They showed predispositions for 24 out of 43 specific disorders and were many times more at risk of breathing, eye and skin conditions, according to the study.
Only 9.7 percent of English bulldogs in the study were more than eight years old, compared with 25.4 percent of other breeds.
This supports the view a shorter lifespan for the dogs is linked to their poorer health, the report authors said.
An English Bulldog at the CACIB dog exhibition in Dortmund
English bulldogs were originally developed as a muscular and athletic dog for bull-fighting.
They were later bred as show animals and pets with exaggerated features, including a short skull, protruding lower jaw, skin folds and a squat, heavy build.

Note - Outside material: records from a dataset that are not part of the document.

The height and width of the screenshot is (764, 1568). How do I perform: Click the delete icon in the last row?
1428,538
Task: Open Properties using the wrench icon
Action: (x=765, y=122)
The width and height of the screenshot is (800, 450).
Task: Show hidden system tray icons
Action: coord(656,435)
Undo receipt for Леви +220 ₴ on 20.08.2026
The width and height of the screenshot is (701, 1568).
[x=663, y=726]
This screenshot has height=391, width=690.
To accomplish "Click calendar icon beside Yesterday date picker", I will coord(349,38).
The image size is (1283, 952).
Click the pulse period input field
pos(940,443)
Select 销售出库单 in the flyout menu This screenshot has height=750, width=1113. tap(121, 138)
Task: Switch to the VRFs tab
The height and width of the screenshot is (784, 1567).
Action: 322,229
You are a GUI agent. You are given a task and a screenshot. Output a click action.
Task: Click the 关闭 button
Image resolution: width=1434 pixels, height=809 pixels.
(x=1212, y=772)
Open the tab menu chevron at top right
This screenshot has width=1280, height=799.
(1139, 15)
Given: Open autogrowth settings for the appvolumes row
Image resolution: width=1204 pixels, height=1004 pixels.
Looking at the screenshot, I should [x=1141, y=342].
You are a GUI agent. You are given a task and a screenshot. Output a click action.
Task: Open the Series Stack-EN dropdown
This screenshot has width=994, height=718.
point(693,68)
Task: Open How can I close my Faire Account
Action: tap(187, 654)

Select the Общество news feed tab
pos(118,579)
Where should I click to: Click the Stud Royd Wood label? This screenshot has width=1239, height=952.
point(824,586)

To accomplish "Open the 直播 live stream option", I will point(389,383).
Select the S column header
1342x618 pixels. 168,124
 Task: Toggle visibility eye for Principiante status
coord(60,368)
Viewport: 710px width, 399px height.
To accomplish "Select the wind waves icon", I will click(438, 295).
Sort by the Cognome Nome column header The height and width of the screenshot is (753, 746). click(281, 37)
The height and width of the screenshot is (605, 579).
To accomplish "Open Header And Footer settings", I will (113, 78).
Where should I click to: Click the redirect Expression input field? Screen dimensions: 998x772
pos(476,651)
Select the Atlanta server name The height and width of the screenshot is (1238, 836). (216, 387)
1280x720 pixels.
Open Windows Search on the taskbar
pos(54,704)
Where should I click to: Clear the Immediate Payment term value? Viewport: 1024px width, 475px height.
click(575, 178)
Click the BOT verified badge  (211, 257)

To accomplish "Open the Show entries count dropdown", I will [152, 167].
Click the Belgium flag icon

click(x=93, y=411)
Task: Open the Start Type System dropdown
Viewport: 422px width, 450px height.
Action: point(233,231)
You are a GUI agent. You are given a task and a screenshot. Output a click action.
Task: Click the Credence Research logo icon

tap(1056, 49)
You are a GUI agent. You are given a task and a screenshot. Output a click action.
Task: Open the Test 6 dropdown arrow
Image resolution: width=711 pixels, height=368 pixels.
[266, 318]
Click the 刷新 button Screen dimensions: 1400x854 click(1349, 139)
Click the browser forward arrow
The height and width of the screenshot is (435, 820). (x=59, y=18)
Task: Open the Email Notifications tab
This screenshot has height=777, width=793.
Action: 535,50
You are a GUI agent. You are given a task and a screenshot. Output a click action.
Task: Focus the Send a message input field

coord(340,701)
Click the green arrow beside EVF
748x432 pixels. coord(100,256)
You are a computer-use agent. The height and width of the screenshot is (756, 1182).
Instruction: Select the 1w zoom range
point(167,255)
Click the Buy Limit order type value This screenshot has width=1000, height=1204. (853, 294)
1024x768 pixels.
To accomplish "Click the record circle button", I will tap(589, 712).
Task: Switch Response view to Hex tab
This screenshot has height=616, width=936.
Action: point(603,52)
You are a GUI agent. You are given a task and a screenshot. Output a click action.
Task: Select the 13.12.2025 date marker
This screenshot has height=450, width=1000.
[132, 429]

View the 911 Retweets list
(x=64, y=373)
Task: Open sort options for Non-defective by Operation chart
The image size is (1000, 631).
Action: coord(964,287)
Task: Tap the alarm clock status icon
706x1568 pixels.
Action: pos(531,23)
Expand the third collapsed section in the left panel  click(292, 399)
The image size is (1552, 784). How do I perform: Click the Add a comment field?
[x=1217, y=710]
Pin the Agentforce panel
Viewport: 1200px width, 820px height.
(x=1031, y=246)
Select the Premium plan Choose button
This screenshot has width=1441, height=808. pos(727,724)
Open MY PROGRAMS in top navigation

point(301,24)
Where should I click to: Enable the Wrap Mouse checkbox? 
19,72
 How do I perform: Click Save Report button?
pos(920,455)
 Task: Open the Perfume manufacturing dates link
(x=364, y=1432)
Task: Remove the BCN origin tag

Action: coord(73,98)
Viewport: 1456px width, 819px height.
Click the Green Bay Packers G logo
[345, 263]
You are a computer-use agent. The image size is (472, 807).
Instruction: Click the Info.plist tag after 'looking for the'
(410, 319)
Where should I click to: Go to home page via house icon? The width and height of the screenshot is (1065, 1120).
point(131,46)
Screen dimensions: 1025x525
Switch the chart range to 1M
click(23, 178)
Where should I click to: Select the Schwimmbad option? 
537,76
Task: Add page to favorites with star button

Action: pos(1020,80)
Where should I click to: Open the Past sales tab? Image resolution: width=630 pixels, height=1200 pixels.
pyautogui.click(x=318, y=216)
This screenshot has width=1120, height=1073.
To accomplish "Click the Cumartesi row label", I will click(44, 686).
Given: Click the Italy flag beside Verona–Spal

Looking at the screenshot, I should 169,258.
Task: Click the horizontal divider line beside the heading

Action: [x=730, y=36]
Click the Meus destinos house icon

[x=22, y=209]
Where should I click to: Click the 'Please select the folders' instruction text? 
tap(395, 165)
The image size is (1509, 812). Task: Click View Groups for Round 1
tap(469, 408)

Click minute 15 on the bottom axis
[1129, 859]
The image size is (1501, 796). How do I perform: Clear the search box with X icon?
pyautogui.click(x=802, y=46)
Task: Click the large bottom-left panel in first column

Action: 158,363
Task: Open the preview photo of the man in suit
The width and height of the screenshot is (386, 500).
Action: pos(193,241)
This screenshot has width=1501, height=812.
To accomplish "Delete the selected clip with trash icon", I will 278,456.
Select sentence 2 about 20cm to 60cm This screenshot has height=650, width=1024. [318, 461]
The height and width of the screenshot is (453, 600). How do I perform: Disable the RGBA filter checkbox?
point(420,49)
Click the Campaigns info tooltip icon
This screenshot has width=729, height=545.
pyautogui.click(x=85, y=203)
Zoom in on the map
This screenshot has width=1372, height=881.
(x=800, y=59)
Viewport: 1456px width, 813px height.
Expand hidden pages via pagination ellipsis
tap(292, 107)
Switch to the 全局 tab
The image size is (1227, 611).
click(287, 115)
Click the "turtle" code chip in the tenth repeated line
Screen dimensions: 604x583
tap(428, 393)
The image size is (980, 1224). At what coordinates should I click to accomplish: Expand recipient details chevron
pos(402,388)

The breed has risen sharply in popularity over the past 10 years in the UK and remains popular despite the dogs’ physical features making them prone to serious health conditions.
Other countries, such as the Netherlands and Norway, have restricted the breeding of the dog in recent years.
The experts behind the study called for English bulldog breed standards to be redefined towards more moderate characteristics to enable the UK to avoid following the lead of other countries in banning the breed on welfare grounds.
Study author Dan O’Neill said: “These findings suggest that the overall health of the English bulldog is much lower than that of other dogs.
“However, what is most concerning is that so many of the health conditions English bulldogs suffer from – such as skin fold dermatitis and breathing problems – are directly linked to the extreme structure of their bodies that has been selectively bred for.
“Given the continued popularity of the breed, the body shape of the typical pet English bulldogs should be redefined towards more moderate physical characteristics.
“Doing so will not only improve the dogs’ health, but could also enable the UK to avoid following other countries in banning the English Bulldog on welfare grounds.”